What you will do:
[A] In the listing, copy every line from the one containing "Open the search icon in the top bar" through the one containing "pyautogui.click(x=202, y=193)", with both of those lines included.
[B] Pick up the passage on social and multimodal learning analytics after its last sentence and keep writing.

___ Source document

Social Learning Analytics (SLA)
SLA is a branch of Learning Analytics (LA) that analyzes the social interactions and collaborative processes in online learning environments. It differentiates itself from the broader scope of LA, which primarily focuses on individual learning processes and predictive modelling. This focus on the social dimensions of learning is well-suited to the requirements of PjBL. Kaliisa et al. (2022) conducted a systematic review of 36 SLA-related studies conducted between 2011 and 2020. The review specifically focused on implementation and pedagogical perspectives. The findings indicate that SLA is primarily used in formal and exclusively online settings, with social network analysis (SNA) being the most common analytical method. Most studies concentrated on understanding students' learning processes from a social constructivist standpoint. However, there were certain deficiencies, including a lack of teacher involvement in developing SLA tools and an overall lack of integration of multiple analytical approaches.
Multimodal Learning Analytics (MMLA)
Recently, a subfield called multimodal learning analytics (MMLA) has emerged that is moving beyond data collection from virtual learning environments (VLEs) to incorporate data from external sources such as sensors, cameras, and computer vision systems (Giannakos et al., 2022). Many universities have started using Learning Management Systems (LMS) to gather detailed learning data for instruction. However, as a lecturer at three Canadian universities, I consistently face the problem of limited access to the advanced learning analytics features in the LMS I use. Lastly, the recommendation by Buckingham Shum et al. (2019) for a human-centric approach to Learning Analytics is relevant for my research and design practice. Moreover, it applies to project-based environments where individual and team contributions are diverse and dynamic.

______
___ Supplied records

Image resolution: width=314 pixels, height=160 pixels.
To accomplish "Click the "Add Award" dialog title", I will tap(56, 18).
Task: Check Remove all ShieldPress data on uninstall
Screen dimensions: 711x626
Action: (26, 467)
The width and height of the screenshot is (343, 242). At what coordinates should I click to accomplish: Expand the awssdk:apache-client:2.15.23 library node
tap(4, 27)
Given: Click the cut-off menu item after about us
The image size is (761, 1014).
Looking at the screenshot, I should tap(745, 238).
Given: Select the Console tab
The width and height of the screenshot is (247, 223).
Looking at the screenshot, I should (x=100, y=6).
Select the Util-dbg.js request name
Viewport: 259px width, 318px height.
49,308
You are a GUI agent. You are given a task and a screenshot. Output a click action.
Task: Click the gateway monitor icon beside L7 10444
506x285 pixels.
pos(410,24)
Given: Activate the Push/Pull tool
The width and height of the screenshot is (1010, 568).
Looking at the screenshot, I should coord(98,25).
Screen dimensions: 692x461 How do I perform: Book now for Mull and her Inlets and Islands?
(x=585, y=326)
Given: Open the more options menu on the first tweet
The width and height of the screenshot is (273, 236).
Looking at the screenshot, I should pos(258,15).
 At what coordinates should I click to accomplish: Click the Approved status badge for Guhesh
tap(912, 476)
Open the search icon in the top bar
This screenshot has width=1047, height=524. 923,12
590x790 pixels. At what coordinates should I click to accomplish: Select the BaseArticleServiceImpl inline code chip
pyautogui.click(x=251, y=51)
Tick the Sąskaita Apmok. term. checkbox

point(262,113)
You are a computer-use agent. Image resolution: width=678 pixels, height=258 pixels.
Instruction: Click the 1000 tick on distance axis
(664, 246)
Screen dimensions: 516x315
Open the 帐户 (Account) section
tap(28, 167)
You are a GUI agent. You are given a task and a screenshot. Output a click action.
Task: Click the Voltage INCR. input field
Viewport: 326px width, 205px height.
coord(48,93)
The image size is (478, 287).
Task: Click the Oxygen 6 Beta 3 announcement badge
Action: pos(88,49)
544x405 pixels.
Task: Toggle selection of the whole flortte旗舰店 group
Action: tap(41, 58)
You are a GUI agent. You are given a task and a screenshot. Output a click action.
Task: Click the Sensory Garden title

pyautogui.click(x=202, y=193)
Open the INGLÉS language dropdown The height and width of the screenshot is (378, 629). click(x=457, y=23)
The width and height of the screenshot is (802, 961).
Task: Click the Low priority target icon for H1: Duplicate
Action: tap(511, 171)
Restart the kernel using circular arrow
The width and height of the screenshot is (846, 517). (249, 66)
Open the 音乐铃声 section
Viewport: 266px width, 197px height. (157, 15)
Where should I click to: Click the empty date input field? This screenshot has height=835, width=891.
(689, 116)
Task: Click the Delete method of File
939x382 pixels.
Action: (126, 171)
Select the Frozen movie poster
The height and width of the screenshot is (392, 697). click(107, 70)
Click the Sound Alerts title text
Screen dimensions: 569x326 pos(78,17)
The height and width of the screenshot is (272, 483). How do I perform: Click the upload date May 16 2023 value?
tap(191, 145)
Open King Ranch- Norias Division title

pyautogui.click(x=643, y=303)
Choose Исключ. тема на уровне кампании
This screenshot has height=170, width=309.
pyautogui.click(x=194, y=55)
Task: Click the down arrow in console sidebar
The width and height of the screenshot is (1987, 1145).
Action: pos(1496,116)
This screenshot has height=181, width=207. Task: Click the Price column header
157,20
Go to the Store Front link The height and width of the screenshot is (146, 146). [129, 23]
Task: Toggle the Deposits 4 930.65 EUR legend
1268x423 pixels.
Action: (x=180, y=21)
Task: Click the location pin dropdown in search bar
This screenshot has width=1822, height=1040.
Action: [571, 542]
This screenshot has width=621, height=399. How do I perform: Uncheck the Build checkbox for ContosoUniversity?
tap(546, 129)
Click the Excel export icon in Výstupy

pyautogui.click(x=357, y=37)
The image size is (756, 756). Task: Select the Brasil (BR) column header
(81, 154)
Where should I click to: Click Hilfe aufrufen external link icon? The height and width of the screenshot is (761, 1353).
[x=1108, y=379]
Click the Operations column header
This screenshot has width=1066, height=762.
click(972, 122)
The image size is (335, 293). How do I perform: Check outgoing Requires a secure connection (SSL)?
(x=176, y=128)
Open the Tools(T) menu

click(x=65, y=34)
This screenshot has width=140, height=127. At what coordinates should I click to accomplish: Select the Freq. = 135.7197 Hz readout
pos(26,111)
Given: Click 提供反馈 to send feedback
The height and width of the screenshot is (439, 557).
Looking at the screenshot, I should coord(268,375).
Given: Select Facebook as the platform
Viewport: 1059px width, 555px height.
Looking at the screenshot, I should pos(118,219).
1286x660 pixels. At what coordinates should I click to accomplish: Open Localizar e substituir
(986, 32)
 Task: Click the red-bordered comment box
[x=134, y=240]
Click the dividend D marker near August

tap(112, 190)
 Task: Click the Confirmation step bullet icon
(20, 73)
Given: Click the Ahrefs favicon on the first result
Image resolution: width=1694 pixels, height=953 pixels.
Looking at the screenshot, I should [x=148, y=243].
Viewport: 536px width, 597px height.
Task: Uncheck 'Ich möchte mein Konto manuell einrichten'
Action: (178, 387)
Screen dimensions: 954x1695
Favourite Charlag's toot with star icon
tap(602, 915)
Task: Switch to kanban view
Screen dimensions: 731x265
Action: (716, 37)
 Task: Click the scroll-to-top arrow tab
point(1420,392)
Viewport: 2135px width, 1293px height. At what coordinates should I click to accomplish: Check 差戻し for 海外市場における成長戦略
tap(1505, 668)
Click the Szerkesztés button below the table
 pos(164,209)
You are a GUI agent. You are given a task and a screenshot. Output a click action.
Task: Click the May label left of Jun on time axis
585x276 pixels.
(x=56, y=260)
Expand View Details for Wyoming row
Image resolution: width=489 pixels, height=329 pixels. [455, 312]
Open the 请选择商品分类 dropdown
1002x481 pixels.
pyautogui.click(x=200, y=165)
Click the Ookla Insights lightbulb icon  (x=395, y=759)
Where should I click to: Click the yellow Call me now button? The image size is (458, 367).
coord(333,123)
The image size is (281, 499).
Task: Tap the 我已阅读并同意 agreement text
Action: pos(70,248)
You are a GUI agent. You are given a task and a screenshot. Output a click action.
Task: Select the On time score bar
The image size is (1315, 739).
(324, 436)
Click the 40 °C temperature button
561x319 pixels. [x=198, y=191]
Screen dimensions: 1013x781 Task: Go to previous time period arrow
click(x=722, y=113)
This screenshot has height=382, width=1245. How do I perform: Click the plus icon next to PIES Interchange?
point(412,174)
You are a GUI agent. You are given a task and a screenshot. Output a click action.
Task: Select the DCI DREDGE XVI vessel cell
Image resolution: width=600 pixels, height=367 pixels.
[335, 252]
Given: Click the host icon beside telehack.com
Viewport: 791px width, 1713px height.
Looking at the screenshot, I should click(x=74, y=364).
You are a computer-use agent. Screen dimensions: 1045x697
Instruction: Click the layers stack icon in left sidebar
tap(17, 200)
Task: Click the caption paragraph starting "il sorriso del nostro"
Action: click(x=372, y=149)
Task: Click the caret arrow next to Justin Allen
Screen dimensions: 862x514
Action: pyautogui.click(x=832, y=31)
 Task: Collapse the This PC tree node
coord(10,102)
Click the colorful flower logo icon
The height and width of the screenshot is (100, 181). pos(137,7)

______

Task results:
[A]
Open the search icon in the top bar
This screenshot has width=1047, height=524. 923,12
590x790 pixels. At what coordinates should I click to accomplish: Select the BaseArticleServiceImpl inline code chip
pyautogui.click(x=251, y=51)
Tick the Sąskaita Apmok. term. checkbox

point(262,113)
You are a computer-use agent. Image resolution: width=678 pixels, height=258 pixels.
Instruction: Click the 1000 tick on distance axis
(664, 246)
Screen dimensions: 516x315
Open the 帐户 (Account) section
tap(28, 167)
You are a GUI agent. You are given a task and a screenshot. Output a click action.
Task: Click the Voltage INCR. input field
Viewport: 326px width, 205px height.
coord(48,93)
The image size is (478, 287).
Task: Click the Oxygen 6 Beta 3 announcement badge
Action: pos(88,49)
544x405 pixels.
Task: Toggle selection of the whole flortte旗舰店 group
Action: tap(41, 58)
You are a GUI agent. You are given a task and a screenshot. Output a click action.
Task: Click the Sensory Garden title

pyautogui.click(x=202, y=193)

[B]
Artificial Intelligence (AI)
Adopting Artificial Intelligence (AI) in educational assessment has created new opportunities, especially in the context of Project-Based Learning (PjBL). The shift from conventional assessment to AI-supported analysis represents a progression towards possibly more effective and comprehensive assessment procedures. Intelligent tutoring systems (ITS) have been the most common AI applications in higher education (Holmes et al., 2019), focusing on well-defined domains such as mathematics, computer science, and physics. These are often referred to as AI's low-hanging fruits since knowledge in these domains is well-structured and, therefore, easier to automate (Holmes et al., 2019; Luckin et al., 2016).
However, integrating Artificial Intelligence (AI) in Project-Based Learning (PjBL) assessment is not without challenges. It is imperative to navigate this integration with foresight and discretion. The limitations of AI, including the nuances of creative interpretation and the potential for algorithmic bias, necessitate a balanced approach. AI can do precise content analysis, but this precision depends on the algorithms' architecture and the data provided to them. When evaluating student projects, for example, AI technologies like Turnitin's Gradescope (https://www.gradescope.com/) can successfully assess the accuracy of responses in structured assignments and provide instant feedback. In design education, however, where assignments are often more subjective and creative, AI's ability to identify and assess is restricted to what it has been programmed to recognize.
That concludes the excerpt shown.